Bailey James siempre tenía buenas razones y una explicación lógica para todo. Ésa era una de las cualidades que más le gustaban a M.J. de ella. Pero, aun así, estaba preocupada. Preocupada porque el paquete que Bailey le había mandado por mensajero el día anterior no estuviera sólo al fondo de su bolso, sino también en el fondo de aquella extraña situación.
Prefería echarle la culpa a Jack Dakota.
Aquel tipo se había metido en su apartamento y la había atacado. Sí, de acuerdo, tal vez fuera ella quien le había atacado primero a él, pero había sido en defensa propia.

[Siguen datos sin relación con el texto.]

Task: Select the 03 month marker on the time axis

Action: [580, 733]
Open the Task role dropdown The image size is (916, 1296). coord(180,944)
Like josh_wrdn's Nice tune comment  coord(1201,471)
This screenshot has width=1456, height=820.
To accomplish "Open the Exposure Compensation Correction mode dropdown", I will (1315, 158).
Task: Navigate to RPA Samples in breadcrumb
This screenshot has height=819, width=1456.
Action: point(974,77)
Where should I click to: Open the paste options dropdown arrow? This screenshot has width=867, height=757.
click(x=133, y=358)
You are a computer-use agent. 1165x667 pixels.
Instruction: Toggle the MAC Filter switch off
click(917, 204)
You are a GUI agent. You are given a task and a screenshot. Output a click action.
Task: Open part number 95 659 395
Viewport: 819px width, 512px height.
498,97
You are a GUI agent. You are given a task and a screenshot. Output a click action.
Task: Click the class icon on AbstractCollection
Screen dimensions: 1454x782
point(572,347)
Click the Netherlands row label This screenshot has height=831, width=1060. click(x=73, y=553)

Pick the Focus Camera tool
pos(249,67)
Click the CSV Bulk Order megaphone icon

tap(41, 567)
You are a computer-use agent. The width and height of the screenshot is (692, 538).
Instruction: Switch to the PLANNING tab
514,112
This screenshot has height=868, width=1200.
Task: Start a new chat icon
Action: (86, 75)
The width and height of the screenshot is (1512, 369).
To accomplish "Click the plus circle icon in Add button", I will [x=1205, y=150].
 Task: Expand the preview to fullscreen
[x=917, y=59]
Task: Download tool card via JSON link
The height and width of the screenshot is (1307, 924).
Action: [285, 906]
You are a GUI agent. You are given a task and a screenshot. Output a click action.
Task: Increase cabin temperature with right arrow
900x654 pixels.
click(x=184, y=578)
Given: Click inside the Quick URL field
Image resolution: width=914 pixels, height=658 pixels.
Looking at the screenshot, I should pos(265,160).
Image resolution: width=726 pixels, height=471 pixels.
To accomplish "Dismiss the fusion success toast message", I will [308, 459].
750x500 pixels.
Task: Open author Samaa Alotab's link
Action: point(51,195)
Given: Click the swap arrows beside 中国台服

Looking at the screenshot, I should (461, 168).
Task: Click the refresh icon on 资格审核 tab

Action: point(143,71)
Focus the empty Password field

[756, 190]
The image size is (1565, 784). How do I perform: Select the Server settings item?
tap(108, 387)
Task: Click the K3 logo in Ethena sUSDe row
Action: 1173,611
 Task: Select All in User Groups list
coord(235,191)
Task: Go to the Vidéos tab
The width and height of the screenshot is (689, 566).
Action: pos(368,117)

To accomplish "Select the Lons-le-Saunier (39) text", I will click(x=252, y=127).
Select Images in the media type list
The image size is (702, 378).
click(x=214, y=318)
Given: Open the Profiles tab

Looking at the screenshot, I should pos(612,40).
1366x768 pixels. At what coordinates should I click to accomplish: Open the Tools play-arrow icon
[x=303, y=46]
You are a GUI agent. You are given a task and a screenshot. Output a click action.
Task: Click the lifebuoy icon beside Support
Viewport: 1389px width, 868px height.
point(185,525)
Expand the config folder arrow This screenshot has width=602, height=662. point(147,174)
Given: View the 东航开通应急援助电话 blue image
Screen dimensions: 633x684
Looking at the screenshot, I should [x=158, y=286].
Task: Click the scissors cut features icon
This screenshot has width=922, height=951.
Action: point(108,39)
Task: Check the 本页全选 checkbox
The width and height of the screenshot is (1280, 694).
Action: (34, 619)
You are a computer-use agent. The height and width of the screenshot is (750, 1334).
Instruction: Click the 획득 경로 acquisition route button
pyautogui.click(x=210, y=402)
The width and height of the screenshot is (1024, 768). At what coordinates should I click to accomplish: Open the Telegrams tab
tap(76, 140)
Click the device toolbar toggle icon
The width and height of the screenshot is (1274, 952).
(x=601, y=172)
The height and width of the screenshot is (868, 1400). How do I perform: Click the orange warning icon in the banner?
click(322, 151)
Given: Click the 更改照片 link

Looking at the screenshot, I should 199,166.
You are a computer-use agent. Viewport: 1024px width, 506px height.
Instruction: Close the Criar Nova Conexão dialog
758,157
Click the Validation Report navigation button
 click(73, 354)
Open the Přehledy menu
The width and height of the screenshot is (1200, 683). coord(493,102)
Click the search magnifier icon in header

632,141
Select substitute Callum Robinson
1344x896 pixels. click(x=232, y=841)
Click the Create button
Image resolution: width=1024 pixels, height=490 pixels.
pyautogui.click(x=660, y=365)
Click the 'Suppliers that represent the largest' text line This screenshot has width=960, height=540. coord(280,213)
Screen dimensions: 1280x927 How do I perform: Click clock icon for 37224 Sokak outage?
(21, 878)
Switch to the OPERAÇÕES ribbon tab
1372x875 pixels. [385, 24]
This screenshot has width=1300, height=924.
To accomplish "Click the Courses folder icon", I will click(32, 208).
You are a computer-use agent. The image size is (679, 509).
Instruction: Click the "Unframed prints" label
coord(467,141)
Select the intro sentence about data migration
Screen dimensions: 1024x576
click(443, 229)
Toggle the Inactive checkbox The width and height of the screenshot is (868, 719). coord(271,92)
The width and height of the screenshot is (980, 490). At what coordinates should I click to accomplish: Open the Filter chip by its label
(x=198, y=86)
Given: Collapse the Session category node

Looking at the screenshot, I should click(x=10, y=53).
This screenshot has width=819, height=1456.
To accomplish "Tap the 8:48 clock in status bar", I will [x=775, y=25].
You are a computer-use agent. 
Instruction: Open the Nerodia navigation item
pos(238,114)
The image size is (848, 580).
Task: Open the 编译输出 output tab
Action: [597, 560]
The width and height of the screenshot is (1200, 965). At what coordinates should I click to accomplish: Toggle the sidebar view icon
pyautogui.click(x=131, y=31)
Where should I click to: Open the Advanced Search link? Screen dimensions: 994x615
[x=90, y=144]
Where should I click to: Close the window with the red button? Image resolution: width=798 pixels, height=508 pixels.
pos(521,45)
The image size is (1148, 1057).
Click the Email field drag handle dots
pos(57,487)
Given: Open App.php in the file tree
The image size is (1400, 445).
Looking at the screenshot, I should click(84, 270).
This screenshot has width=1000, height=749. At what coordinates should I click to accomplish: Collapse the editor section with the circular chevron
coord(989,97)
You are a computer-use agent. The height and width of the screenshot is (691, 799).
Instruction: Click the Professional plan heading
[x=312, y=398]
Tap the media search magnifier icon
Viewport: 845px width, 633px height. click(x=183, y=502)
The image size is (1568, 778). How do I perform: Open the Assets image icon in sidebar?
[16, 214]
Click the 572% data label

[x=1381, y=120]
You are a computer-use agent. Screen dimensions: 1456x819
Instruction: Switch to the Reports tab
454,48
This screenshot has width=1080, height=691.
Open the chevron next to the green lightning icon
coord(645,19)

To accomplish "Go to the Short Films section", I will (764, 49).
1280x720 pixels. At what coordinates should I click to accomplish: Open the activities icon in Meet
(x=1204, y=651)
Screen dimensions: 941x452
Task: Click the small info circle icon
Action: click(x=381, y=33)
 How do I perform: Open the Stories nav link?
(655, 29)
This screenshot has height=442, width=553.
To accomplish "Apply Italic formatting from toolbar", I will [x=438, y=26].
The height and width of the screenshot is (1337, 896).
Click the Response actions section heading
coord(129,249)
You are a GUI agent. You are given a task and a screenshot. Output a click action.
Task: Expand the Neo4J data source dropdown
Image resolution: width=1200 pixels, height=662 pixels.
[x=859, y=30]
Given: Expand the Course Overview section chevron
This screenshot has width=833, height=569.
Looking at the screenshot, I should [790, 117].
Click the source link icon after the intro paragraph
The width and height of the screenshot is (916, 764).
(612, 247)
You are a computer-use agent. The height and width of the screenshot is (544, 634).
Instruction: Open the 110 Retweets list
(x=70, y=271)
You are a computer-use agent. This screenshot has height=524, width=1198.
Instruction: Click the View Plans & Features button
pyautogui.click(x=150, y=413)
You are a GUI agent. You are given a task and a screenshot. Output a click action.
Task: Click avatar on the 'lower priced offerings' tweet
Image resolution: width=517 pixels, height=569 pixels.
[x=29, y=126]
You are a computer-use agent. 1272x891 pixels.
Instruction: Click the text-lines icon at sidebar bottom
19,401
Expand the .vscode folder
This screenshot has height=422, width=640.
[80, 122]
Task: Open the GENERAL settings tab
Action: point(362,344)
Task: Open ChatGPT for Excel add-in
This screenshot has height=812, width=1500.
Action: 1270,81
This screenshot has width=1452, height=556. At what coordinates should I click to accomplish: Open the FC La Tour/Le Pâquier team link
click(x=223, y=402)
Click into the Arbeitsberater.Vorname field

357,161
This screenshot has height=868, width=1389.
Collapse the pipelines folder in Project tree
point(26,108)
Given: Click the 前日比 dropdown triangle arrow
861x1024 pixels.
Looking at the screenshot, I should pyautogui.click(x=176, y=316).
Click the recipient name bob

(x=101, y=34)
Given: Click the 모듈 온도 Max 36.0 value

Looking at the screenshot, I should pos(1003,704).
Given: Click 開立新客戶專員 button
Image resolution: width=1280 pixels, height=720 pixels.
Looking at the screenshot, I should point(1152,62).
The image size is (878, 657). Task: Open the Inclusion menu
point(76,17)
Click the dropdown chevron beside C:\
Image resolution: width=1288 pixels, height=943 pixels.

Resultaba humillante que aquel tipo hubiera logrado vencerla. M.J. tenía un montón de muescas en su cinturón negro de quinto dan, y no le gustaba perder. Pero aquel tipo se las pagaría todas juntas más tarde.
Lo único que sabía era que Dakota parecía estar en el origen de todo aquello. Por su culpa, su apartamento estaba destrozado y sus cosas desperdigadas por el suelo. Se habían ido dejando la puerta abierta y la cerradura rota. M.J. no solía encariñarse con las cosas, pero eso era lo de menos. Aquéllas eran sus cosas, y, gracias a él, iba a tener que perder el tiempo comprándose otras nuevas. Lo cual era casi tan terrible como que un cachas del tamaño de Texas derribara tu puerta, o tener que salir huyendo de tu propia casa y que encima te dispararan. Pe ro todo aquello no era nada comparado con lo que más le enfurecía: el hecho de estar esposada a la puerta de un Oldsmobile.